# [Records]
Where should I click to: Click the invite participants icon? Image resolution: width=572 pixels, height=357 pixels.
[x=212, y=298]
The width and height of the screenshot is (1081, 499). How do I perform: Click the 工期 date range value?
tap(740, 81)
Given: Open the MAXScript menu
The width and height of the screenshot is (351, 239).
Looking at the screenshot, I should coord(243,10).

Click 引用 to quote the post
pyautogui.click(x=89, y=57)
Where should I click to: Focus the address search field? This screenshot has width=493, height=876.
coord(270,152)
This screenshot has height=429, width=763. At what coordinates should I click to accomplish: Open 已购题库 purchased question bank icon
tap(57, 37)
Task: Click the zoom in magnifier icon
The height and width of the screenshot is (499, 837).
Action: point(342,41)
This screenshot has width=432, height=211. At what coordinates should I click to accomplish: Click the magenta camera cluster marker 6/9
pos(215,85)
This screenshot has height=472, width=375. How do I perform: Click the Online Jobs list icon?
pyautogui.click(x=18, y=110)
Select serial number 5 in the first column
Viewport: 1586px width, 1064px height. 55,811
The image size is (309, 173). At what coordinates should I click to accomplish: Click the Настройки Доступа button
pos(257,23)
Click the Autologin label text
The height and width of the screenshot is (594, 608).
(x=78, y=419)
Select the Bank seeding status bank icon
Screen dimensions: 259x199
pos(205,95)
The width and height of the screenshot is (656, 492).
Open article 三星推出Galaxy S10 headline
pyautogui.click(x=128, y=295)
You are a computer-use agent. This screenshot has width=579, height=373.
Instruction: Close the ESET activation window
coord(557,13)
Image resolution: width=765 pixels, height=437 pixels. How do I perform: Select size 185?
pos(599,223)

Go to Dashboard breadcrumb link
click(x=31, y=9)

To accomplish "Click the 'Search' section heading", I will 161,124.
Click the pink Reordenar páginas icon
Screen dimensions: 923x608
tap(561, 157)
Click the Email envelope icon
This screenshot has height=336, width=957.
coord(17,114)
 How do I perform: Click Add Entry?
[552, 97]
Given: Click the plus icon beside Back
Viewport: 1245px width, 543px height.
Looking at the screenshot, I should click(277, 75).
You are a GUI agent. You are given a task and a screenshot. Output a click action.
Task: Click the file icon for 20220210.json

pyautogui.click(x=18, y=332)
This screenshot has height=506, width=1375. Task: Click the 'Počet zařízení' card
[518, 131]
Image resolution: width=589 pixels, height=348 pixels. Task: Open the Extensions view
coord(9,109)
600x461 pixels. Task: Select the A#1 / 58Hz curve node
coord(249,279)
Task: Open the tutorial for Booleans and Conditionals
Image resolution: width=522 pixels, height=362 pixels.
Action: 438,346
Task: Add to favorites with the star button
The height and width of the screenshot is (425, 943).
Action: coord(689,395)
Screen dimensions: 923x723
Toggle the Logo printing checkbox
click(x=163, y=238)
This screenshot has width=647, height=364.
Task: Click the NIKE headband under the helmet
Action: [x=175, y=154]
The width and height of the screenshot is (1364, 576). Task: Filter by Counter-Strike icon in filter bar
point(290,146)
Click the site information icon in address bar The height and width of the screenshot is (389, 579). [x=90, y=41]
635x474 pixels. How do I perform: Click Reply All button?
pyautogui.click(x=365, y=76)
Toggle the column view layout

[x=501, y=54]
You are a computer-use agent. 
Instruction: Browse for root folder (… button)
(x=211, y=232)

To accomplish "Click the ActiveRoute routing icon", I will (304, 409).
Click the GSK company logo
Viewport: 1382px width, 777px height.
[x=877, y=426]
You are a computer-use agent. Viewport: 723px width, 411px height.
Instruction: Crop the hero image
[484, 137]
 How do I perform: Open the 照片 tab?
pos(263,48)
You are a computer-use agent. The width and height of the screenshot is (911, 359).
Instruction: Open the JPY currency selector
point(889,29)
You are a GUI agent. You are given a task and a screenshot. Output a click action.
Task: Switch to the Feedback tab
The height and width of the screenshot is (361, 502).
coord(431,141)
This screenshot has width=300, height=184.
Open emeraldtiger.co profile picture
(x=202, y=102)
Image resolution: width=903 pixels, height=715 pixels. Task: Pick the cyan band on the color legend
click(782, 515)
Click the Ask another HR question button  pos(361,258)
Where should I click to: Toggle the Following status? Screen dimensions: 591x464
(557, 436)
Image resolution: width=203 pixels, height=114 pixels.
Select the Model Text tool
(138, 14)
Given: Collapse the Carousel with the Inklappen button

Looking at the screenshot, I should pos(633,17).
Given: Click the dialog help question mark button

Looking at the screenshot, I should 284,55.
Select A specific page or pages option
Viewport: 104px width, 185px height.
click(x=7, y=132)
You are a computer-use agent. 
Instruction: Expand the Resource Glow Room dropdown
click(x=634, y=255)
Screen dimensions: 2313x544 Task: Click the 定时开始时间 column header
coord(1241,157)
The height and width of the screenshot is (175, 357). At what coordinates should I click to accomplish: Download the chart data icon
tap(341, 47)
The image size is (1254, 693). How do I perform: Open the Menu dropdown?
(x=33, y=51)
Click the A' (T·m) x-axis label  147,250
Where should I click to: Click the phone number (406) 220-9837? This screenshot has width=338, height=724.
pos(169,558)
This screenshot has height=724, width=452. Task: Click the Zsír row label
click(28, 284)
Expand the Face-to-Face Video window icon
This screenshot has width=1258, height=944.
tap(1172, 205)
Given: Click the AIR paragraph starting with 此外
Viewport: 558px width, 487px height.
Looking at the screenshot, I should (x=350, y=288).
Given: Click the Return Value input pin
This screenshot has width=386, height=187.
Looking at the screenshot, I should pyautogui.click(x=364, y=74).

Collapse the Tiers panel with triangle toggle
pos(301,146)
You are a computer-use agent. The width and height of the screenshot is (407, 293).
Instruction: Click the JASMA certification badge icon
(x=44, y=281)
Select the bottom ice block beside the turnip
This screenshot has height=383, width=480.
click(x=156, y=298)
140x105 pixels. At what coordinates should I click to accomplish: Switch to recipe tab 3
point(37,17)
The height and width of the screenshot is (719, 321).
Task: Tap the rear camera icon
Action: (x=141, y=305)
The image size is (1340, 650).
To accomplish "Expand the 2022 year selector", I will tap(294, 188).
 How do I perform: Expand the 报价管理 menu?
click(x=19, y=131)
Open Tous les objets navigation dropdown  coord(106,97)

# [Task prompt]
Retype the entries one by one, exactly.

# [Reply to the task]
Where should I click to: Click the invite participants icon? Image resolution: width=572 pixels, height=357 pixels.
[x=212, y=298]
The width and height of the screenshot is (1081, 499). How do I perform: Click the 工期 date range value?
tap(740, 81)
Given: Open the MAXScript menu
The width and height of the screenshot is (351, 239).
Looking at the screenshot, I should coord(243,10).

Click 引用 to quote the post
pyautogui.click(x=89, y=57)
Where should I click to: Focus the address search field? This screenshot has width=493, height=876.
coord(270,152)
This screenshot has height=429, width=763. At what coordinates should I click to accomplish: Open 已购题库 purchased question bank icon
tap(57, 37)
Task: Click the zoom in magnifier icon
The height and width of the screenshot is (499, 837).
Action: point(342,41)
This screenshot has width=432, height=211. At what coordinates should I click to accomplish: Click the magenta camera cluster marker 6/9
pos(215,85)
This screenshot has height=472, width=375. How do I perform: Click the Online Jobs list icon?
pyautogui.click(x=18, y=110)
Select serial number 5 in the first column
Viewport: 1586px width, 1064px height. 55,811
The image size is (309, 173). At what coordinates should I click to accomplish: Click the Настройки Доступа button
pos(257,23)
Click the Autologin label text
The height and width of the screenshot is (594, 608).
(x=78, y=419)
Select the Bank seeding status bank icon
Screen dimensions: 259x199
pos(205,95)
The width and height of the screenshot is (656, 492).
Open article 三星推出Galaxy S10 headline
pyautogui.click(x=128, y=295)
You are a computer-use agent. This screenshot has width=579, height=373.
Instruction: Close the ESET activation window
coord(557,13)
Image resolution: width=765 pixels, height=437 pixels. How do I perform: Select size 185?
pos(599,223)

Go to Dashboard breadcrumb link
click(x=31, y=9)

To accomplish "Click the 'Search' section heading", I will 161,124.
Click the pink Reordenar páginas icon
Screen dimensions: 923x608
tap(561, 157)
Click the Email envelope icon
This screenshot has height=336, width=957.
coord(17,114)
 How do I perform: Click Add Entry?
[552, 97]
Given: Click the plus icon beside Back
Viewport: 1245px width, 543px height.
Looking at the screenshot, I should click(277, 75).
You are a GUI agent. You are given a task and a screenshot. Output a click action.
Task: Click the file icon for 20220210.json

pyautogui.click(x=18, y=332)
This screenshot has height=506, width=1375. Task: Click the 'Počet zařízení' card
[518, 131]
Image resolution: width=589 pixels, height=348 pixels. Task: Open the Extensions view
coord(9,109)
600x461 pixels. Task: Select the A#1 / 58Hz curve node
coord(249,279)
Task: Open the tutorial for Booleans and Conditionals
Image resolution: width=522 pixels, height=362 pixels.
Action: 438,346
Task: Add to favorites with the star button
The height and width of the screenshot is (425, 943).
Action: coord(689,395)
Screen dimensions: 923x723
Toggle the Logo printing checkbox
click(x=163, y=238)
This screenshot has width=647, height=364.
Task: Click the NIKE headband under the helmet
Action: [x=175, y=154]
The width and height of the screenshot is (1364, 576). Task: Filter by Counter-Strike icon in filter bar
point(290,146)
Click the site information icon in address bar The height and width of the screenshot is (389, 579). [x=90, y=41]
635x474 pixels. How do I perform: Click Reply All button?
pyautogui.click(x=365, y=76)
Toggle the column view layout

[x=501, y=54]
You are a computer-use agent. 
Instruction: Browse for root folder (… button)
(x=211, y=232)

To accomplish "Click the ActiveRoute routing icon", I will (304, 409).
Click the GSK company logo
Viewport: 1382px width, 777px height.
[x=877, y=426]
You are a computer-use agent. Viewport: 723px width, 411px height.
Instruction: Crop the hero image
[484, 137]
 How do I perform: Open the 照片 tab?
pos(263,48)
You are a computer-use agent. The width and height of the screenshot is (911, 359).
Instruction: Open the JPY currency selector
point(889,29)
You are a GUI agent. You are given a task and a screenshot. Output a click action.
Task: Switch to the Feedback tab
The height and width of the screenshot is (361, 502).
coord(431,141)
This screenshot has width=300, height=184.
Open emeraldtiger.co profile picture
(x=202, y=102)
Image resolution: width=903 pixels, height=715 pixels. Task: Pick the cyan band on the color legend
click(782, 515)
Click the Ask another HR question button  pos(361,258)
Where should I click to: Toggle the Following status? Screen dimensions: 591x464
(557, 436)
Image resolution: width=203 pixels, height=114 pixels.
Select the Model Text tool
(138, 14)
Given: Collapse the Carousel with the Inklappen button

Looking at the screenshot, I should pos(633,17).
Given: Click the dialog help question mark button

Looking at the screenshot, I should 284,55.
Select A specific page or pages option
Viewport: 104px width, 185px height.
click(x=7, y=132)
You are a computer-use agent. 
Instruction: Expand the Resource Glow Room dropdown
click(x=634, y=255)
Screen dimensions: 2313x544 Task: Click the 定时开始时间 column header
coord(1241,157)
The height and width of the screenshot is (175, 357). At what coordinates should I click to accomplish: Download the chart data icon
tap(341, 47)
The image size is (1254, 693). How do I perform: Open the Menu dropdown?
(x=33, y=51)
Click the A' (T·m) x-axis label  147,250
Where should I click to: Click the phone number (406) 220-9837? This screenshot has width=338, height=724.
pos(169,558)
This screenshot has height=724, width=452. Task: Click the Zsír row label
click(28, 284)
Expand the Face-to-Face Video window icon
This screenshot has width=1258, height=944.
tap(1172, 205)
Given: Click the AIR paragraph starting with 此外
Viewport: 558px width, 487px height.
Looking at the screenshot, I should (x=350, y=288).
Given: Click the Return Value input pin
This screenshot has width=386, height=187.
Looking at the screenshot, I should pyautogui.click(x=364, y=74).

Collapse the Tiers panel with triangle toggle
pos(301,146)
You are a computer-use agent. The width and height of the screenshot is (407, 293).
Instruction: Click the JASMA certification badge icon
(x=44, y=281)
Select the bottom ice block beside the turnip
This screenshot has height=383, width=480.
click(x=156, y=298)
140x105 pixels. At what coordinates should I click to accomplish: Switch to recipe tab 3
point(37,17)
The height and width of the screenshot is (719, 321).
Task: Tap the rear camera icon
Action: (x=141, y=305)
The image size is (1340, 650).
To accomplish "Expand the 2022 year selector", I will tap(294, 188).
 How do I perform: Expand the 报价管理 menu?
click(x=19, y=131)
Open Tous les objets navigation dropdown  coord(106,97)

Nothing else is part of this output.